Trade ministers from the Asia Pacific Economic Cooperation group begin talks this week aimed at kick-starting a new round of trade liberalization, less than six months after the World Trade Organization’s meeting in Seattle ended in running street battles with protesters and clouds of tear gas. The Tuesday-Wednesday meeting in Australia, made up of trade ministers from the 21-member APEC group, which accounts for more than 60% of world economic output, will also mark the first formal trade talks since the U.S. Congress and the European Union agreed to allow China and its 1 billion consumers into the WTO.

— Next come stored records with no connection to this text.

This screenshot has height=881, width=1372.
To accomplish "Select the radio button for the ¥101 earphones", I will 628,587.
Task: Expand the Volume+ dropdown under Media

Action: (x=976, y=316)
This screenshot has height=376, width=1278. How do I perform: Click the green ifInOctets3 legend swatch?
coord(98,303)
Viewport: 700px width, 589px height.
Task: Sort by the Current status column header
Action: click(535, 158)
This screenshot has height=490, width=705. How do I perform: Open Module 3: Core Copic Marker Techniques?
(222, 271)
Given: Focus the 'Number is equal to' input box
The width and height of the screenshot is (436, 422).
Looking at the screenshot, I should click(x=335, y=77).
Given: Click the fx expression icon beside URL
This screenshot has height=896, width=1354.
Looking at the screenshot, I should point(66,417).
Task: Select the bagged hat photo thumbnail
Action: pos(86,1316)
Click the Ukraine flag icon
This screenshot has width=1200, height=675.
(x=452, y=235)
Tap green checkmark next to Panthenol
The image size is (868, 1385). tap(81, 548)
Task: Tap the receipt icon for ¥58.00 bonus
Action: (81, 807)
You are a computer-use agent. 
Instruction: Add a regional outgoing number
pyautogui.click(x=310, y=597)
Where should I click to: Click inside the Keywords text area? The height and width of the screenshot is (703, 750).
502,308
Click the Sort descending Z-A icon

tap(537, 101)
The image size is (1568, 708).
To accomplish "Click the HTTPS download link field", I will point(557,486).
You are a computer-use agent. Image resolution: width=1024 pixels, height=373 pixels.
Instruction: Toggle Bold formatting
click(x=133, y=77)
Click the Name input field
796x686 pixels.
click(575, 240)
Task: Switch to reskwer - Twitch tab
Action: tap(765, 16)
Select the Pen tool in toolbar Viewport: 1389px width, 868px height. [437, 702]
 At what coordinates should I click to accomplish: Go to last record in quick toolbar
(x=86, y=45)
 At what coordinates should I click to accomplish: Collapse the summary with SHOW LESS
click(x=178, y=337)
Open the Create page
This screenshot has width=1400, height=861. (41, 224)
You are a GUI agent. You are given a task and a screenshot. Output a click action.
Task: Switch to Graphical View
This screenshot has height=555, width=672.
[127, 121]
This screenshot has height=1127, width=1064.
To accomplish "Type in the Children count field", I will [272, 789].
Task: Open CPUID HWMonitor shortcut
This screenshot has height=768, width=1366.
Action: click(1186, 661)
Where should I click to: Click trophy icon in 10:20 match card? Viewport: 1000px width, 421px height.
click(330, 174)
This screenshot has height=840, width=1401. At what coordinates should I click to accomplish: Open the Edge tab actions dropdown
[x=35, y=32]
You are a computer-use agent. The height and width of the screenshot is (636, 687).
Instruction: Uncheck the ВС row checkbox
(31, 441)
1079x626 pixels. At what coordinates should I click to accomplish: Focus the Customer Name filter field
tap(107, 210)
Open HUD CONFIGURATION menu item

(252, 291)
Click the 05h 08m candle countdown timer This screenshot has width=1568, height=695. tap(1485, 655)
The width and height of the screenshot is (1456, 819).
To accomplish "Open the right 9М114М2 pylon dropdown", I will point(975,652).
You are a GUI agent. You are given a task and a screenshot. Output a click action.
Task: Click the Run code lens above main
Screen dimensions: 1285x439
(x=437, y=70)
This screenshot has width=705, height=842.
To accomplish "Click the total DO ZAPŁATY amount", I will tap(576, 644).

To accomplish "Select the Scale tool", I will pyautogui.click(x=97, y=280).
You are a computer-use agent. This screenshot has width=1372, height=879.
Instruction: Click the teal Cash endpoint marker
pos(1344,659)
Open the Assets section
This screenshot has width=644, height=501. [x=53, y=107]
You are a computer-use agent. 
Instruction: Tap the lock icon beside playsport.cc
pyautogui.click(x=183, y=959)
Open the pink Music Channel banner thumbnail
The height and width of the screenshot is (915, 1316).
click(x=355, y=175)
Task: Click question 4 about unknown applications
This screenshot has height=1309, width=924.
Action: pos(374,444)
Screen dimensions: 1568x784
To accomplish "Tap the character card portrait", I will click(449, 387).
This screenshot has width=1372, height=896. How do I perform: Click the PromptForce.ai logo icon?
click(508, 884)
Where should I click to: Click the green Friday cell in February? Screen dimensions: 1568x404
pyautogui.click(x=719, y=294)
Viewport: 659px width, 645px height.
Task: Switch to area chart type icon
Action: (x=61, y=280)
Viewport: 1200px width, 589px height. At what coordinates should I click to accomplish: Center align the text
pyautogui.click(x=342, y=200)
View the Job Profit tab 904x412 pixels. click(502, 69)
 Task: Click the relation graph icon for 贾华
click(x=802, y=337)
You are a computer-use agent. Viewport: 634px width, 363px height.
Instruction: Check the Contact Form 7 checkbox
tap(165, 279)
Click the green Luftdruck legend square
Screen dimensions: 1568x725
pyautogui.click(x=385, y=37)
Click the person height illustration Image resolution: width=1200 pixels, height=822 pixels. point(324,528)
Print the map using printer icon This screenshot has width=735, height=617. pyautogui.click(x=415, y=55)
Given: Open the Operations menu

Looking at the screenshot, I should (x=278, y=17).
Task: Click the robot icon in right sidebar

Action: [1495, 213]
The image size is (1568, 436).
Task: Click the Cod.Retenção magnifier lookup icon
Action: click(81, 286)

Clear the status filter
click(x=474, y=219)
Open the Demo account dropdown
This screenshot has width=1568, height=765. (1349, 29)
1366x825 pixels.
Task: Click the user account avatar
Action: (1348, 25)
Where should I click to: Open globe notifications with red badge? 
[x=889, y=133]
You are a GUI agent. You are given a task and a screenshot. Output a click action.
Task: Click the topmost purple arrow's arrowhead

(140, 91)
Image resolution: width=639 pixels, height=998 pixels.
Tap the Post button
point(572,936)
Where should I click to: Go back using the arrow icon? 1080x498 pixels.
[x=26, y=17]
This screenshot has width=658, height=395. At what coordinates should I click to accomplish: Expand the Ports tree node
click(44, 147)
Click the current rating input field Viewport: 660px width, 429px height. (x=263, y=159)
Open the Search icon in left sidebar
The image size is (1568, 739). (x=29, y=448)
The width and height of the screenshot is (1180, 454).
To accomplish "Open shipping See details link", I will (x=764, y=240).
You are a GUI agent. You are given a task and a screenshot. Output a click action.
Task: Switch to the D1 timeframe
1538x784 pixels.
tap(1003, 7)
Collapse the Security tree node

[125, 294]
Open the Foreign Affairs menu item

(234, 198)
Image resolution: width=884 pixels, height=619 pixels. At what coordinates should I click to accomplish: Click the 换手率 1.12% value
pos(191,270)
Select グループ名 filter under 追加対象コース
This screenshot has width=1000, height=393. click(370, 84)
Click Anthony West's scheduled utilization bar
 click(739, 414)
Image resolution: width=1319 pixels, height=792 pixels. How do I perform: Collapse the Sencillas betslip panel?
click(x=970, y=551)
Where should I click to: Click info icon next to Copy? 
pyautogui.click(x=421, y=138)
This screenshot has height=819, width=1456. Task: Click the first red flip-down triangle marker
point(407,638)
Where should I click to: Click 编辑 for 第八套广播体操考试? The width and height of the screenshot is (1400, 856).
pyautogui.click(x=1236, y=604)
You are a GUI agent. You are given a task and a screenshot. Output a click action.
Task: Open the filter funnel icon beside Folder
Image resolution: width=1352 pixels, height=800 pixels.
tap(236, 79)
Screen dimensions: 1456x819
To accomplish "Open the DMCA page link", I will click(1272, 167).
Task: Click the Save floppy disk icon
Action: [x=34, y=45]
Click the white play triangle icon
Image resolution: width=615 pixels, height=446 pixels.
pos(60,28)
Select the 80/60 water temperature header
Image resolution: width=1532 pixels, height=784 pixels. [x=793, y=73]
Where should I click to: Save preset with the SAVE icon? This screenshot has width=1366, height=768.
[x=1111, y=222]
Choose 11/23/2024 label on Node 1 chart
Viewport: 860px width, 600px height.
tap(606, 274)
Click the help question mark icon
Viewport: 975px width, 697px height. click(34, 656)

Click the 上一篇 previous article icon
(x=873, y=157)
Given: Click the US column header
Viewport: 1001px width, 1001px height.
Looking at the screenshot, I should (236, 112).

“We’re all aware of what happened in Seattle,” Australia Trade Minister Mark Vaile said. “There’s still got to be an absolute focus to launch that round of multilateral trade negotiations.” Vaile, who’s chairing the talks, said that’s all the more vital given “the global energies that have gone into supporting China’s accession” to the trade group. “With the return to growth in most of the economies in Southeast Asia, we would like to get the focus of trade liberalization back on the agenda.” Mike Moore, the WTO director-general, will be there, as will Richard Fisher, deputy U.S. trade representative, Japan’s minister of industry and trade, Takashi Fukaya and Chinese Trade Minister Shi Guangsheng.

Jim Sutton, New Zealand’s trade minister, said the two-day agenda is aimed at “getting everyone facing in the right direction.” A more formal meeting of APEC chiefs of government in Brunei in November will give more impetus to keep the “train moving,” he said. The Darwin APEC talks will be the first major meeting of trade ministers since the U.S. and the European Union paved the way for China to enter the WTO, a move which will open the world’s biggest market, which has grown at better than 7% a year for the last decade, to U.S. and European consumer goods and businesses. “China’s WTO accession is now basically assured,” Vaile said after Congress OKd permanent normal trade relations.